_Records for processing:_
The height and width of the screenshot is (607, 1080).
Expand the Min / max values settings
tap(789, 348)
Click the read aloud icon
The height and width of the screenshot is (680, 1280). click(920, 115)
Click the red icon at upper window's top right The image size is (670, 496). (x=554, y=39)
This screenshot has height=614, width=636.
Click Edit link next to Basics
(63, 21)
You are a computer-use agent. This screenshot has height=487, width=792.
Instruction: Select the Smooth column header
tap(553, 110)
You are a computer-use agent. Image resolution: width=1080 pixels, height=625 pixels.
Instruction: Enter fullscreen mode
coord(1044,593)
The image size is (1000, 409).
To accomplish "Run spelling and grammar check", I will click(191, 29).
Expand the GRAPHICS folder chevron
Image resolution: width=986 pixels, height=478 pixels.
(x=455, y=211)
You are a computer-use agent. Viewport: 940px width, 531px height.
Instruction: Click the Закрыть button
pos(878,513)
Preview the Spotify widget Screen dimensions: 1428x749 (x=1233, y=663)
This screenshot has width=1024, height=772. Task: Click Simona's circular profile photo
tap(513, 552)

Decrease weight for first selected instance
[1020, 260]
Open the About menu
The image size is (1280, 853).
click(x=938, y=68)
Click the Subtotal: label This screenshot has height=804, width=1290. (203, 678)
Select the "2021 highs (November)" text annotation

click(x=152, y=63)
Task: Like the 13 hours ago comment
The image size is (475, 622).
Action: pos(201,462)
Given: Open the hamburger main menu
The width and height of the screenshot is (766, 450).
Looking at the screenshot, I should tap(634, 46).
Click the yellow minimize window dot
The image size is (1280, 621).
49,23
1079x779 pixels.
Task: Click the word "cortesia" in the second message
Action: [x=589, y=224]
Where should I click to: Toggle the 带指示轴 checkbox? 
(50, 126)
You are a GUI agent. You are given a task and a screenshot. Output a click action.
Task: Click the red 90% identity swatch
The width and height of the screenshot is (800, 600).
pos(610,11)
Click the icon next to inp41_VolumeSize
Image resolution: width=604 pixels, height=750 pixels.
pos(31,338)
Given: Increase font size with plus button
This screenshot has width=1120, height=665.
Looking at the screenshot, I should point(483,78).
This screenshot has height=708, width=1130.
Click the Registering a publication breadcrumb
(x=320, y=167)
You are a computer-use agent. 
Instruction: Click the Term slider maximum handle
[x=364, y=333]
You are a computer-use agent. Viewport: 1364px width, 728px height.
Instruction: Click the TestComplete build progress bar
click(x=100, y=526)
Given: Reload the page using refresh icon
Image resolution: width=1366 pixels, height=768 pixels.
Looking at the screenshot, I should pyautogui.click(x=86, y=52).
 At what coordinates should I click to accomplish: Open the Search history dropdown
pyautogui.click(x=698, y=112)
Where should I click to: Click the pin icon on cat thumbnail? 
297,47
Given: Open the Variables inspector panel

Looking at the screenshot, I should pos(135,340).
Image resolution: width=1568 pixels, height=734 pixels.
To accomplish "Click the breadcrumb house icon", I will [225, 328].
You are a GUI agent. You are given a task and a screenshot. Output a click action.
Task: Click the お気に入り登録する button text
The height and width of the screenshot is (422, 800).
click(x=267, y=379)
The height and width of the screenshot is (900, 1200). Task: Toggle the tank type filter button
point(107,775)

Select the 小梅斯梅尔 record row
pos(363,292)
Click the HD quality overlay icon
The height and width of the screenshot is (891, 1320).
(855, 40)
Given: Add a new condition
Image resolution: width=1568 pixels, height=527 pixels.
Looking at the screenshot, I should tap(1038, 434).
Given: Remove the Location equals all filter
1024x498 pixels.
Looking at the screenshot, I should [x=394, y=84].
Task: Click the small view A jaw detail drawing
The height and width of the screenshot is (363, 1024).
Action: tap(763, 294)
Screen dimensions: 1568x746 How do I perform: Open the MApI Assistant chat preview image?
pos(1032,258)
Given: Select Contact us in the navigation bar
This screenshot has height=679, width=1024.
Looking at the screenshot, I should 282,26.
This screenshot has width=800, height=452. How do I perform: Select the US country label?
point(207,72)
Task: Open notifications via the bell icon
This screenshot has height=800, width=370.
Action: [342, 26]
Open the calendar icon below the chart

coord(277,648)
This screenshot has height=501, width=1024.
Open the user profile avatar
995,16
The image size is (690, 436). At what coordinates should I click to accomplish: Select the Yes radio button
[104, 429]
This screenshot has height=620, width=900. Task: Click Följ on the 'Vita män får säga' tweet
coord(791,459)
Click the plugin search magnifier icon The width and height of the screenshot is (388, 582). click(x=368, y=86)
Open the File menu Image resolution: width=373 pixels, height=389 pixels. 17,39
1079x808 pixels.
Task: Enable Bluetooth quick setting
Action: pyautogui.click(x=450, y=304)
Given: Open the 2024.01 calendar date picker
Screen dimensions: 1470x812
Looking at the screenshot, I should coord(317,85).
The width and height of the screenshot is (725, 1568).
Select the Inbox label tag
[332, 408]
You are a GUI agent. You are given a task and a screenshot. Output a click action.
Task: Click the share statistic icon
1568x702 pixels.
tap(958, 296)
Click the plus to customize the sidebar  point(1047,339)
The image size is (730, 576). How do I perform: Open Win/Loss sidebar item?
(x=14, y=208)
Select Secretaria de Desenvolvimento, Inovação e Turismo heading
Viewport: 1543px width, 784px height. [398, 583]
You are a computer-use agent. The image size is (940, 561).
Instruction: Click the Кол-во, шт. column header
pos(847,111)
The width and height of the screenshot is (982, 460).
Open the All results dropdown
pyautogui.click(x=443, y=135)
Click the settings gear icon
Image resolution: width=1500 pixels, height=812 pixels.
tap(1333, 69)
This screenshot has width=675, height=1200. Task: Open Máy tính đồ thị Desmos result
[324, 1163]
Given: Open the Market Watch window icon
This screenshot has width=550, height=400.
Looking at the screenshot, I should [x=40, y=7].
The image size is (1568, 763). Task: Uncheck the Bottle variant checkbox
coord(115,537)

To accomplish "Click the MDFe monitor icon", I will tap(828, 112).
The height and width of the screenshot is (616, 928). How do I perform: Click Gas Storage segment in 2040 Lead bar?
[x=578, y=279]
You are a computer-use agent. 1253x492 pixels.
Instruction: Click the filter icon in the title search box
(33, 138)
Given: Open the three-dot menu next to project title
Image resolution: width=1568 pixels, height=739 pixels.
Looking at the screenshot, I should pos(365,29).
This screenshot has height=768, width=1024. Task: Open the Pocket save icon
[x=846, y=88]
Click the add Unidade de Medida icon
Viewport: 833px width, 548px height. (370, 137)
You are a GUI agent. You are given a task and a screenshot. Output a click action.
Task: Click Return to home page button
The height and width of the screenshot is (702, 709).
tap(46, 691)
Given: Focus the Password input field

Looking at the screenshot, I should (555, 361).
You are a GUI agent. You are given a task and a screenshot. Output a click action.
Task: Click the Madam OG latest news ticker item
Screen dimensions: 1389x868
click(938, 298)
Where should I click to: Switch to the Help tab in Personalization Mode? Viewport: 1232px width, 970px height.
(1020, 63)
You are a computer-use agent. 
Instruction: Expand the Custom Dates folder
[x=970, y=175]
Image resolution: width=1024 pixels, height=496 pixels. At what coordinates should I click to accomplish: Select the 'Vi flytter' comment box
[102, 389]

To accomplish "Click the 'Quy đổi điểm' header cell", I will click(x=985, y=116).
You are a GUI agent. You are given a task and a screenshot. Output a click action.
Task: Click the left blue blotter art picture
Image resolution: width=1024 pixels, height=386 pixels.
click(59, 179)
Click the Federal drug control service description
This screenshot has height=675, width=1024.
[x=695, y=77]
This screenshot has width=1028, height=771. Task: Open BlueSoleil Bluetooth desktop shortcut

_What is needed:_ Give back every line above, unchanged.

_Response below:_
The height and width of the screenshot is (607, 1080).
Expand the Min / max values settings
tap(789, 348)
Click the read aloud icon
The height and width of the screenshot is (680, 1280). click(920, 115)
Click the red icon at upper window's top right The image size is (670, 496). (x=554, y=39)
This screenshot has height=614, width=636.
Click Edit link next to Basics
(63, 21)
You are a computer-use agent. This screenshot has height=487, width=792.
Instruction: Select the Smooth column header
tap(553, 110)
You are a computer-use agent. Image resolution: width=1080 pixels, height=625 pixels.
Instruction: Enter fullscreen mode
coord(1044,593)
The image size is (1000, 409).
To accomplish "Run spelling and grammar check", I will click(191, 29).
Expand the GRAPHICS folder chevron
Image resolution: width=986 pixels, height=478 pixels.
(x=455, y=211)
You are a computer-use agent. Viewport: 940px width, 531px height.
Instruction: Click the Закрыть button
pos(878,513)
Preview the Spotify widget Screen dimensions: 1428x749 (x=1233, y=663)
This screenshot has width=1024, height=772. Task: Click Simona's circular profile photo
tap(513, 552)

Decrease weight for first selected instance
[1020, 260]
Open the About menu
The image size is (1280, 853).
click(x=938, y=68)
Click the Subtotal: label This screenshot has height=804, width=1290. (203, 678)
Select the "2021 highs (November)" text annotation

click(x=152, y=63)
Task: Like the 13 hours ago comment
The image size is (475, 622).
Action: pos(201,462)
Given: Open the hamburger main menu
The width and height of the screenshot is (766, 450).
Looking at the screenshot, I should tap(634, 46).
Click the yellow minimize window dot
The image size is (1280, 621).
49,23
1079x779 pixels.
Task: Click the word "cortesia" in the second message
Action: [x=589, y=224]
Where should I click to: Toggle the 带指示轴 checkbox? 
(50, 126)
You are a GUI agent. You are given a task and a screenshot. Output a click action.
Task: Click the red 90% identity swatch
The width and height of the screenshot is (800, 600).
pos(610,11)
Click the icon next to inp41_VolumeSize
Image resolution: width=604 pixels, height=750 pixels.
pos(31,338)
Given: Increase font size with plus button
This screenshot has width=1120, height=665.
Looking at the screenshot, I should point(483,78).
This screenshot has height=708, width=1130.
Click the Registering a publication breadcrumb
(x=320, y=167)
You are a computer-use agent. 
Instruction: Click the Term slider maximum handle
[x=364, y=333]
You are a computer-use agent. Viewport: 1364px width, 728px height.
Instruction: Click the TestComplete build progress bar
click(x=100, y=526)
Given: Reload the page using refresh icon
Image resolution: width=1366 pixels, height=768 pixels.
Looking at the screenshot, I should pyautogui.click(x=86, y=52).
 At what coordinates should I click to accomplish: Open the Search history dropdown
pyautogui.click(x=698, y=112)
Where should I click to: Click the pin icon on cat thumbnail? 
297,47
Given: Open the Variables inspector panel

Looking at the screenshot, I should pos(135,340).
Image resolution: width=1568 pixels, height=734 pixels.
To accomplish "Click the breadcrumb house icon", I will [225, 328].
You are a GUI agent. You are given a task and a screenshot. Output a click action.
Task: Click the お気に入り登録する button text
The height and width of the screenshot is (422, 800).
click(x=267, y=379)
The height and width of the screenshot is (900, 1200). Task: Toggle the tank type filter button
point(107,775)

Select the 小梅斯梅尔 record row
pos(363,292)
Click the HD quality overlay icon
The height and width of the screenshot is (891, 1320).
(855, 40)
Given: Add a new condition
Image resolution: width=1568 pixels, height=527 pixels.
Looking at the screenshot, I should tap(1038, 434).
Given: Remove the Location equals all filter
1024x498 pixels.
Looking at the screenshot, I should [x=394, y=84].
Task: Click the small view A jaw detail drawing
The height and width of the screenshot is (363, 1024).
Action: tap(763, 294)
Screen dimensions: 1568x746 How do I perform: Open the MApI Assistant chat preview image?
pos(1032,258)
Given: Select Contact us in the navigation bar
This screenshot has height=679, width=1024.
Looking at the screenshot, I should 282,26.
This screenshot has width=800, height=452. How do I perform: Select the US country label?
point(207,72)
Task: Open notifications via the bell icon
This screenshot has height=800, width=370.
Action: [342, 26]
Open the calendar icon below the chart

coord(277,648)
This screenshot has height=501, width=1024.
Open the user profile avatar
995,16
The image size is (690, 436). At what coordinates should I click to accomplish: Select the Yes radio button
[104, 429]
This screenshot has height=620, width=900. Task: Click Följ on the 'Vita män får säga' tweet
coord(791,459)
Click the plugin search magnifier icon The width and height of the screenshot is (388, 582). click(x=368, y=86)
Open the File menu Image resolution: width=373 pixels, height=389 pixels. 17,39
1079x808 pixels.
Task: Enable Bluetooth quick setting
Action: pyautogui.click(x=450, y=304)
Given: Open the 2024.01 calendar date picker
Screen dimensions: 1470x812
Looking at the screenshot, I should coord(317,85).
The width and height of the screenshot is (725, 1568).
Select the Inbox label tag
[332, 408]
You are a GUI agent. You are given a task and a screenshot. Output a click action.
Task: Click the share statistic icon
1568x702 pixels.
tap(958, 296)
Click the plus to customize the sidebar  point(1047,339)
The image size is (730, 576). How do I perform: Open Win/Loss sidebar item?
(x=14, y=208)
Select Secretaria de Desenvolvimento, Inovação e Turismo heading
Viewport: 1543px width, 784px height. [398, 583]
You are a computer-use agent. The image size is (940, 561).
Instruction: Click the Кол-во, шт. column header
pos(847,111)
The width and height of the screenshot is (982, 460).
Open the All results dropdown
pyautogui.click(x=443, y=135)
Click the settings gear icon
Image resolution: width=1500 pixels, height=812 pixels.
tap(1333, 69)
This screenshot has width=675, height=1200. Task: Open Máy tính đồ thị Desmos result
[324, 1163]
Given: Open the Market Watch window icon
This screenshot has width=550, height=400.
Looking at the screenshot, I should [x=40, y=7].
The image size is (1568, 763). Task: Uncheck the Bottle variant checkbox
coord(115,537)

To accomplish "Click the MDFe monitor icon", I will tap(828, 112).
The height and width of the screenshot is (616, 928). How do I perform: Click Gas Storage segment in 2040 Lead bar?
[x=578, y=279]
You are a computer-use agent. 1253x492 pixels.
Instruction: Click the filter icon in the title search box
(33, 138)
Given: Open the three-dot menu next to project title
Image resolution: width=1568 pixels, height=739 pixels.
Looking at the screenshot, I should pos(365,29).
This screenshot has height=768, width=1024. Task: Open the Pocket save icon
[x=846, y=88]
Click the add Unidade de Medida icon
Viewport: 833px width, 548px height. (370, 137)
You are a GUI agent. You are given a task and a screenshot. Output a click action.
Task: Click Return to home page button
The height and width of the screenshot is (702, 709).
tap(46, 691)
Given: Focus the Password input field

Looking at the screenshot, I should (555, 361).
You are a GUI agent. You are given a task and a screenshot. Output a click action.
Task: Click the Madam OG latest news ticker item
Screen dimensions: 1389x868
click(938, 298)
Where should I click to: Switch to the Help tab in Personalization Mode? Viewport: 1232px width, 970px height.
(1020, 63)
You are a computer-use agent. 
Instruction: Expand the Custom Dates folder
[x=970, y=175]
Image resolution: width=1024 pixels, height=496 pixels. At what coordinates should I click to accomplish: Select the 'Vi flytter' comment box
[102, 389]

To accomplish "Click the 'Quy đổi điểm' header cell", I will click(x=985, y=116).
You are a GUI agent. You are given a task and a screenshot. Output a click action.
Task: Click the left blue blotter art picture
Image resolution: width=1024 pixels, height=386 pixels.
click(59, 179)
Click the Federal drug control service description
This screenshot has height=675, width=1024.
[x=695, y=77]
This screenshot has width=1028, height=771. Task: Open BlueSoleil Bluetooth desktop shortcut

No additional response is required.